If you were panicking in the first quarter when gross domestic product declined by 1.5%, please take a breath. The sky is not falling, at least not yet. Rising omicron infections, inflation and the Russian invasion of Ukraine were among a plethora of factors that knocked growth down from its stellar rate of 6.9% the quarter before. Yet overall, US GDP is still expected to grow 2.3% this year, according to the May forecast by The Conference Board.

Meanwhile, SIA projects the US staffing industry will reach a record $185.5 billion this year, surpassing the pre-pandemic market size of $152.8 billion in 2019. This year’s market size results from 28% growth in 2021 and 5% projected growth for this year. If we exclude the healthcare segment, which we expect to decline from record levels in 2021, our forecast calls for 10% growth this year. We forecast IT staffing to grow by 12% and industrial to expand by 10%.

Growth Drivers

Growth in the US staffing industry is being driven by decent growth in the US economy, strong consumer and corporate balance sheets, a record number of job openings, an improving supply of candidates as the pandemic wanes, and a high pace of wage inflation. We also believe technology advancements at staffing firms are leading to greater ease of use by clients and candidates, further expanding the volume of temporary workers participating in the industry.

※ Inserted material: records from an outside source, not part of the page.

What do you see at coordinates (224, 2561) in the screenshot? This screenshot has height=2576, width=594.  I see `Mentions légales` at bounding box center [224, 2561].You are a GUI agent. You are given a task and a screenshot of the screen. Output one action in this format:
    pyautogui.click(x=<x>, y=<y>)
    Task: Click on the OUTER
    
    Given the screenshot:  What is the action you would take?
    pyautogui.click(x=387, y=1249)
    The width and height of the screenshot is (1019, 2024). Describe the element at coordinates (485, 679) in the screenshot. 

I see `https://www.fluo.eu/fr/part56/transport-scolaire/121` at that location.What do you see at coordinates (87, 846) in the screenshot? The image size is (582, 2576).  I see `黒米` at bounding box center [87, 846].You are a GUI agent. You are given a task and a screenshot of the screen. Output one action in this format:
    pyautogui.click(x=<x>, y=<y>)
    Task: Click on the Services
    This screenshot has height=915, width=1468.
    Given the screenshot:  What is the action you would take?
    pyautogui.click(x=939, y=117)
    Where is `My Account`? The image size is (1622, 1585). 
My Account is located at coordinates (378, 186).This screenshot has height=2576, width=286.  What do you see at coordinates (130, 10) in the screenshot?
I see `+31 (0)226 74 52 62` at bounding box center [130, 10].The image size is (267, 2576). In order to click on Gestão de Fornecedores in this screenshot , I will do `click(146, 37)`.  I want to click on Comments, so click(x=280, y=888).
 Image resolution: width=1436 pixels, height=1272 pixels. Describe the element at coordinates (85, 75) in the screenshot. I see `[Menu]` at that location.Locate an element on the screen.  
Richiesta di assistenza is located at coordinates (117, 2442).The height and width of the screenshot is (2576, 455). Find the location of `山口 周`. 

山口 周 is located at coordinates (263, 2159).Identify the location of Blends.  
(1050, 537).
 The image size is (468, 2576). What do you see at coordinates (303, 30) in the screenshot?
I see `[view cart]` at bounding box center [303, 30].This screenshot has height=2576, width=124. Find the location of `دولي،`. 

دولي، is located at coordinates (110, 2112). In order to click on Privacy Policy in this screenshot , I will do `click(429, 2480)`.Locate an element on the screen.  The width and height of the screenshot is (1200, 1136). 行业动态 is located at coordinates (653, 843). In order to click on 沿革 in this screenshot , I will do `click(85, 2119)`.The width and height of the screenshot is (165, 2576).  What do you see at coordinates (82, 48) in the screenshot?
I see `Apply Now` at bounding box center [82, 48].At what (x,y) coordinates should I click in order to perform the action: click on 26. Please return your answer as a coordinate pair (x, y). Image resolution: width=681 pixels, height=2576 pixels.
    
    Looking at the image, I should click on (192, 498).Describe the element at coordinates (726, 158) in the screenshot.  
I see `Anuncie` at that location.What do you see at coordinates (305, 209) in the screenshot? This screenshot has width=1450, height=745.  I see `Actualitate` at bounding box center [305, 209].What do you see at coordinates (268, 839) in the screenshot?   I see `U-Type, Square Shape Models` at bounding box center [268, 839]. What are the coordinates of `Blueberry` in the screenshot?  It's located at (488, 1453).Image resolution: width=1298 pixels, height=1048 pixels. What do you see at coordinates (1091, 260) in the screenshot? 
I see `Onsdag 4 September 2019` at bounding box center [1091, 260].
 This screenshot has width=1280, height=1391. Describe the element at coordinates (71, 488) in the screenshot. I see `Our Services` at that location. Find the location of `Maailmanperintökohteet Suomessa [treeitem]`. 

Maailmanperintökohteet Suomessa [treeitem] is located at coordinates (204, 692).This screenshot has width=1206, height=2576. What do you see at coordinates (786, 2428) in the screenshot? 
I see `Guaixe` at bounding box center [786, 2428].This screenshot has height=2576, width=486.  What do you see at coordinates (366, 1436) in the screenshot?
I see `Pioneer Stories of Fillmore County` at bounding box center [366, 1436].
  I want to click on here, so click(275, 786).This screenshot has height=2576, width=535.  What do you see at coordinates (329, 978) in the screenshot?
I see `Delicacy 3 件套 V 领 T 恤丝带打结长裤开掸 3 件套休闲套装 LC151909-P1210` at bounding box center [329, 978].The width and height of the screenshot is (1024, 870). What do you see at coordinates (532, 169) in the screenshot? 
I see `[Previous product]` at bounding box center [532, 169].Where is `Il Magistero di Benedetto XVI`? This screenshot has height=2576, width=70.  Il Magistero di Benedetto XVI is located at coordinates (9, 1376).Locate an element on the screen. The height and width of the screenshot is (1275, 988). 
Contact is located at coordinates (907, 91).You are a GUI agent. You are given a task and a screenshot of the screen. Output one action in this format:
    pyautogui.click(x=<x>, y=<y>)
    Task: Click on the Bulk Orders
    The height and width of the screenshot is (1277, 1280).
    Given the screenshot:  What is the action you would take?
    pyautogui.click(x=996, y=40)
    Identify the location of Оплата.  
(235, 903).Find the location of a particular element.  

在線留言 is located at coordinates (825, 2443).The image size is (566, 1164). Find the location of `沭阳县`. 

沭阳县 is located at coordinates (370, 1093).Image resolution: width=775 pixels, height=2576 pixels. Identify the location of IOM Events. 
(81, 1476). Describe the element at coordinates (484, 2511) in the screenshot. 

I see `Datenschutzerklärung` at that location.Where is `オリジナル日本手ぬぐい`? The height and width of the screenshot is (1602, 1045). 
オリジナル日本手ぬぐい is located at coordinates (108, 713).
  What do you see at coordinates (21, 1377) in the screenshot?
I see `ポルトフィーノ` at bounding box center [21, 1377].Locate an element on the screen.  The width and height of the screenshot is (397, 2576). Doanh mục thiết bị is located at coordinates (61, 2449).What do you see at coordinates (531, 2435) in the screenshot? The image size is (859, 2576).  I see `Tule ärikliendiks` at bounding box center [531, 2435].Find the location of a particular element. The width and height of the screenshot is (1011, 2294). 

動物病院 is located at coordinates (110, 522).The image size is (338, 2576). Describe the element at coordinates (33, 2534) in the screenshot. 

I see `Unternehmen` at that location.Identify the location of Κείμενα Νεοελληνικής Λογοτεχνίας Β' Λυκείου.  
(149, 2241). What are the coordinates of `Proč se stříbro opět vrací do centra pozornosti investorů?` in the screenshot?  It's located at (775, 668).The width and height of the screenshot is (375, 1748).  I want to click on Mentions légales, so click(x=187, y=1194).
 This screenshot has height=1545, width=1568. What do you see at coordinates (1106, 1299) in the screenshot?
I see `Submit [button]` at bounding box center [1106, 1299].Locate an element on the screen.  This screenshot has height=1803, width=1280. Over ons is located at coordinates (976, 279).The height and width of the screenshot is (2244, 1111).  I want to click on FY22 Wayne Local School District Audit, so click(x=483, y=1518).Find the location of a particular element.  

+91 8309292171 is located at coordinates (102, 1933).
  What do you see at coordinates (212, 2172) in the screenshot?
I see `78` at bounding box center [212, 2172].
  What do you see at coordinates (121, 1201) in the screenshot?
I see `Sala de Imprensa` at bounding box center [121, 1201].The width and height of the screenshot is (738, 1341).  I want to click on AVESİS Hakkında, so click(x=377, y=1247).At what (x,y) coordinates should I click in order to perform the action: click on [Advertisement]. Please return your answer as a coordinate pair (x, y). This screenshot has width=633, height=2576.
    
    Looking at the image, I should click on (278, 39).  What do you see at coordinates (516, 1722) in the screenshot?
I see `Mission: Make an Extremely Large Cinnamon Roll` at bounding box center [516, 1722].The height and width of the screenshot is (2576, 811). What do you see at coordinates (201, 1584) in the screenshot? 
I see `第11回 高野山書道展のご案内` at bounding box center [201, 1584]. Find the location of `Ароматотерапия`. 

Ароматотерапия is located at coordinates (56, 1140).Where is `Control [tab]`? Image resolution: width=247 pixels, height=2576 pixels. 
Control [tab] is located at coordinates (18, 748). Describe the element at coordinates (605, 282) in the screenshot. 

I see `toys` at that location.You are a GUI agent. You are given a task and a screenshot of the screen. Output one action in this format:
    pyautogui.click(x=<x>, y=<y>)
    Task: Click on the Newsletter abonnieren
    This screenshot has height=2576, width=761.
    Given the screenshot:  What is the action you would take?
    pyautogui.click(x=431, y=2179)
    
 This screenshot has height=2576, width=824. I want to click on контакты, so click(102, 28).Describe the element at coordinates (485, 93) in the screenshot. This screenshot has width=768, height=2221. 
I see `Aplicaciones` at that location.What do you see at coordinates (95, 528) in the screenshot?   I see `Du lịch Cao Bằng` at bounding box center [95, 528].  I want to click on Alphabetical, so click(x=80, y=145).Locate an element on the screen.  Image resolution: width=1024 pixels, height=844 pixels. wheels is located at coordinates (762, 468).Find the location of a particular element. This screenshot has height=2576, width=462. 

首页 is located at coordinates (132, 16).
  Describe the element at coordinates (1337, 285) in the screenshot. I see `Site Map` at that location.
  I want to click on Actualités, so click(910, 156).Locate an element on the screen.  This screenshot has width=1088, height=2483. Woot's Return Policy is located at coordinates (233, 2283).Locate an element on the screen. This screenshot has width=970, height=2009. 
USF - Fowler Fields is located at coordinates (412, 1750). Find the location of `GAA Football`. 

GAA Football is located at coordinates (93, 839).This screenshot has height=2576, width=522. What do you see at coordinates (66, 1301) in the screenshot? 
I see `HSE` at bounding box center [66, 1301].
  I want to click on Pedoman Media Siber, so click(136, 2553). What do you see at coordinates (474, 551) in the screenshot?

Our examination of 2021 staffing industry data suggests that the industry grew an extraordinary 28%, driven by double-digit growth across nearly all skill segments as the economy recovered from pandemic disruptions and wages increased. The 85% growth in healthcare staffing was particularly notable as agencies supplied travel nurses and other clinicians to meet record demand. As a result, healthcare staffing grew to $39.8 billion in 2021 from $21.5 billion in 2020.

Employment Growth

In addition to cyclical factors, we believe some secular factors support the expansion of the US staffing industry in 2022.

Contingent acceptance. One is the growth and acceptance of contingent work arrangements by both client enterprises and candidates as opposed to traditional, regular full-time employment. More discussion on this topic can be found in our US contingent workforce estimates and our workforce solutions ecosystem update.

Remote work. A second and related factor that may support the use of agency temporary workers is the increased use of remote work or work-from-home arrangements. Decoupling work from geographic proximity means that talent can be anywhere and work for a client anywhere. This opens the door to nearly limitless possibilities for staffing firms to access talent and serve clients across the globe.

Platform tech. A third growth driver in our forecast is staffing firms’ emergence and blossoming use of staffing platform technology. We believe staffing platforms’ speed, automation and self-service advantages are enlarging the staffing industry by drawing in new clients and candidates. This has become apparent in nurse and industrial staffing and is gaining wider adoption in other segments. More details on this topic can be found in our “Temporary Staffing Platforms: 2022 Update” and “Understanding the New Platform Environment” reports.

Geographic Markets

Of course, labor market conditions vary substantially by geography, as shown in the diagram of year-over-year growth (April 2022 versus April 2021). All states grew over this period, although not quite at the same rate as Nevada. As wheat prices soar due to global supply chain problems, it will be interesting to see what impact this has on Kansas, which was at the bottom of the table. Our US Employment Situation interactive tool provides more insight into employment trends by industry and geography.

Growth in the US in 2022 is similar to other major markets such as France, up 10%; Germany, 10%; Japan, 13%; and the United Kingdom, 11%; however, it is a long way behind China, 17%, and India, 15%. We estimate the Canadian market will grow 10% this year and 5% in 2023. Yet the CFOs participating in a panel discussion I moderated at our Executive Forum North America conference in Austin, Texas, this year found little appetite for global expansion. To read more about this, see our “Global Staffing Market Estimates & Forecasts” report as well as our newly released “Most Attractive Staffing Markets” report.

Looking ahead to 2023, the US staffing industry will likely experience a more subdued macroeconomic environment, with GDP growth decelerating to 2.2%. Potential headwinds include rising interest rates, ongoing supply chain problems, slowing wage inflation, and disruptions and sanctions related to the war in Ukraine. Due to these factors, we forecast 2% growth (5% excluding healthcare) in 2023 for an industry market size of $189.1 billion. For more data on the US market, including sector breakdowns, see our “US Staffing Industry Forecast: May 2022 Update” report.

So is the sky falling? Not yet, but keep an eye on consumer spending data from the US Bureau of Economic Analysis as an economic bellwether.